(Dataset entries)
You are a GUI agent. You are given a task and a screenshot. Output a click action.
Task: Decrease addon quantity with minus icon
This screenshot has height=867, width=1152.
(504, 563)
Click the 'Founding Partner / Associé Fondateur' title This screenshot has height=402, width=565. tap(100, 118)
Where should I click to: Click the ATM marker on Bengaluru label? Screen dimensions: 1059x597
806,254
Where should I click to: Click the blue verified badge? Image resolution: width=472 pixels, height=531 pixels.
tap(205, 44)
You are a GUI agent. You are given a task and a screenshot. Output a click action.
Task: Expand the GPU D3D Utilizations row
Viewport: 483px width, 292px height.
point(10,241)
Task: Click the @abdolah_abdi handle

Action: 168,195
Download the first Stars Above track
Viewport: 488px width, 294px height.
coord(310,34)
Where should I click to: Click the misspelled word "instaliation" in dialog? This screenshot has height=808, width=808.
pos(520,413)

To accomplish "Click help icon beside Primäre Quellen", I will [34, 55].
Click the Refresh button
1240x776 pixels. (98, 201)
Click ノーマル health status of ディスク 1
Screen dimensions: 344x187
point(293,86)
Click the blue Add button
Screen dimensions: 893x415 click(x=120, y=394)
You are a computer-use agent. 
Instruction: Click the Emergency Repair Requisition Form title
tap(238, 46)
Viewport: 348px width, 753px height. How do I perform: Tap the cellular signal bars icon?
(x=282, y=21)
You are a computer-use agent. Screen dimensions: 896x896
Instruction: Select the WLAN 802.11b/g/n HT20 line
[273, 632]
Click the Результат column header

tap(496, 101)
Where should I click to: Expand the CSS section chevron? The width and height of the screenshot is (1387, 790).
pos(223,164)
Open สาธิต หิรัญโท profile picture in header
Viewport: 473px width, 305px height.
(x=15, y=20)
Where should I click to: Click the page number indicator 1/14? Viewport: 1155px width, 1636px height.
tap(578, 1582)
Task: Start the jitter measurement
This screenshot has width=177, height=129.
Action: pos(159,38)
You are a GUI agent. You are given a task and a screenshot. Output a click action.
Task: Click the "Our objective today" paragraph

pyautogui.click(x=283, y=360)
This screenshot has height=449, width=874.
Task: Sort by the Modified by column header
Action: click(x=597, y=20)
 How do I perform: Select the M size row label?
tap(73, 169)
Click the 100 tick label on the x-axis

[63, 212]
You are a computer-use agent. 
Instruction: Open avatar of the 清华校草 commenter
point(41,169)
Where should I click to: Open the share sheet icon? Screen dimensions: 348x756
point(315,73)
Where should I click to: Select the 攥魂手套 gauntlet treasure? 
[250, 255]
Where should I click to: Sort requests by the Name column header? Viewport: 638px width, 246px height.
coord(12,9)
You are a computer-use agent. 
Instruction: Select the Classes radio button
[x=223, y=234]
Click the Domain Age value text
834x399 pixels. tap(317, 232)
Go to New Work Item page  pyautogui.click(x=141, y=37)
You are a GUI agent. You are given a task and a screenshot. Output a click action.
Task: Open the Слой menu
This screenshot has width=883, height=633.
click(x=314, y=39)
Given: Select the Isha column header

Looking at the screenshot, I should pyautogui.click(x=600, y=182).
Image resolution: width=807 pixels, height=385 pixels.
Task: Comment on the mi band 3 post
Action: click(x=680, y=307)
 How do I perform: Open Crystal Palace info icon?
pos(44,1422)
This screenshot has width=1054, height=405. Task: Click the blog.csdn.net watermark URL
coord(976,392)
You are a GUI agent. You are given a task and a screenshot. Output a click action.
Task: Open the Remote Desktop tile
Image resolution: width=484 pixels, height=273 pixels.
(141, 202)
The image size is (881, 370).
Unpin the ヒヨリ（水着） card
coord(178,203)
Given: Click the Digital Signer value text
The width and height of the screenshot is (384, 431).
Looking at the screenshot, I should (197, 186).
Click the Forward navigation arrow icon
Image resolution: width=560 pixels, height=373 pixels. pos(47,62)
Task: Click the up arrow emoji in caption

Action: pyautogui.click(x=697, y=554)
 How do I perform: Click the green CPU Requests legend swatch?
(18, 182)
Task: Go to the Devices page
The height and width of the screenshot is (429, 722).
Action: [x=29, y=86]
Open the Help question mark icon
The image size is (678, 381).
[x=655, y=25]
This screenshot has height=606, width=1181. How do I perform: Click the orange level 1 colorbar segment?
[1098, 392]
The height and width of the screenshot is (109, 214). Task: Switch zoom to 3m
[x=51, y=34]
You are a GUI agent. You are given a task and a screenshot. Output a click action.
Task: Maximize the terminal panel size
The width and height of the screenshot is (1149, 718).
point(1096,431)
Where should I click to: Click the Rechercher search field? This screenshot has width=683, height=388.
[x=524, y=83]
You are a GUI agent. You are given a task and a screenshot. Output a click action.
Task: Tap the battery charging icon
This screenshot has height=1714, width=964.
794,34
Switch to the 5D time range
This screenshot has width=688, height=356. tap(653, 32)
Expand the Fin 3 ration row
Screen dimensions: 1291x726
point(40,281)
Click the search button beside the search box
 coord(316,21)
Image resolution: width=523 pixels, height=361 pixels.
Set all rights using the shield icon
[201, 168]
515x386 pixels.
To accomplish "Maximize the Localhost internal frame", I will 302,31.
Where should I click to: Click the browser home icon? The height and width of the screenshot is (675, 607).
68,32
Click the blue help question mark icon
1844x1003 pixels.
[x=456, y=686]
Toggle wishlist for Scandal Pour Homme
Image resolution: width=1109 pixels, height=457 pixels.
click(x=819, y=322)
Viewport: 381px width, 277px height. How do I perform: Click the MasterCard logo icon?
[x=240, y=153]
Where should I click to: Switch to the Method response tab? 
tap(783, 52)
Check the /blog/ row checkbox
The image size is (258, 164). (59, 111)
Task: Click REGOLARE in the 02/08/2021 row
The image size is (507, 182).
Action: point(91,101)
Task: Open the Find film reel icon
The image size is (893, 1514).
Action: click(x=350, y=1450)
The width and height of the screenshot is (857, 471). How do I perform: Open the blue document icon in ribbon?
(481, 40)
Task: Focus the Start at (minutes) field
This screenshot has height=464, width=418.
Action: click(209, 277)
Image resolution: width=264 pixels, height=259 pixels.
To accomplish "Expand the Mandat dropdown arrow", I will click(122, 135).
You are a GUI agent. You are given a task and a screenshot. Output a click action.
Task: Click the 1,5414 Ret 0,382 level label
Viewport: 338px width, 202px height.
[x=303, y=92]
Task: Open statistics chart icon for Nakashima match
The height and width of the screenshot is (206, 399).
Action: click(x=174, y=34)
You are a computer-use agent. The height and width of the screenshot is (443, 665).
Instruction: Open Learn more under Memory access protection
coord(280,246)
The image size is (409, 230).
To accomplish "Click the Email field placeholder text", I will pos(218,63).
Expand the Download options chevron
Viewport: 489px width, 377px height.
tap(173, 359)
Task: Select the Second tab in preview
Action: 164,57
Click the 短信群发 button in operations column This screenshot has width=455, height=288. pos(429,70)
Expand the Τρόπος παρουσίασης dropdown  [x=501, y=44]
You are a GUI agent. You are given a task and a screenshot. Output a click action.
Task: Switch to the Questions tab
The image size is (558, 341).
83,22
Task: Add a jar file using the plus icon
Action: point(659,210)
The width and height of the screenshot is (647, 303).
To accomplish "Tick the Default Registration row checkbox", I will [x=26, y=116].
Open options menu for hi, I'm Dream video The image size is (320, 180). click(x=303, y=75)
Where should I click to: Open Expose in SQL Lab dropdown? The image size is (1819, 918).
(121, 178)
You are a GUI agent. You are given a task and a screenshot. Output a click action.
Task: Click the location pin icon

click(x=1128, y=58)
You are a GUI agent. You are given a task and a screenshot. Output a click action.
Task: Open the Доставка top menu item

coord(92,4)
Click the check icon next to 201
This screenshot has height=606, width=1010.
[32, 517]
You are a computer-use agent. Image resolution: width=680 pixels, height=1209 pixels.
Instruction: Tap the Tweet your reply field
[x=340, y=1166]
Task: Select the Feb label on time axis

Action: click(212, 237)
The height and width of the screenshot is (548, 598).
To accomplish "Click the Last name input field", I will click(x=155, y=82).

▶ **Task objective**
Return, with no change at all, every line in the entries above from the line containing "Set all rights using the shield icon" through the line containing "The image size is (409, 230).".

▶ **Solution for this problem**
Set all rights using the shield icon
[201, 168]
515x386 pixels.
To accomplish "Maximize the Localhost internal frame", I will 302,31.
Where should I click to: Click the browser home icon? The height and width of the screenshot is (675, 607).
68,32
Click the blue help question mark icon
1844x1003 pixels.
[x=456, y=686]
Toggle wishlist for Scandal Pour Homme
Image resolution: width=1109 pixels, height=457 pixels.
click(x=819, y=322)
Viewport: 381px width, 277px height. How do I perform: Click the MasterCard logo icon?
[x=240, y=153]
Where should I click to: Switch to the Method response tab? 
tap(783, 52)
Check the /blog/ row checkbox
The image size is (258, 164). (59, 111)
Task: Click REGOLARE in the 02/08/2021 row
The image size is (507, 182).
Action: point(91,101)
Task: Open the Find film reel icon
The image size is (893, 1514).
Action: click(x=350, y=1450)
The width and height of the screenshot is (857, 471). How do I perform: Open the blue document icon in ribbon?
(481, 40)
Task: Focus the Start at (minutes) field
This screenshot has height=464, width=418.
Action: click(209, 277)
Image resolution: width=264 pixels, height=259 pixels.
To accomplish "Expand the Mandat dropdown arrow", I will click(122, 135).
You are a GUI agent. You are given a task and a screenshot. Output a click action.
Task: Click the 1,5414 Ret 0,382 level label
Viewport: 338px width, 202px height.
[x=303, y=92]
Task: Open statistics chart icon for Nakashima match
The height and width of the screenshot is (206, 399).
Action: click(x=174, y=34)
You are a computer-use agent. The height and width of the screenshot is (443, 665).
Instruction: Open Learn more under Memory access protection
coord(280,246)
The image size is (409, 230).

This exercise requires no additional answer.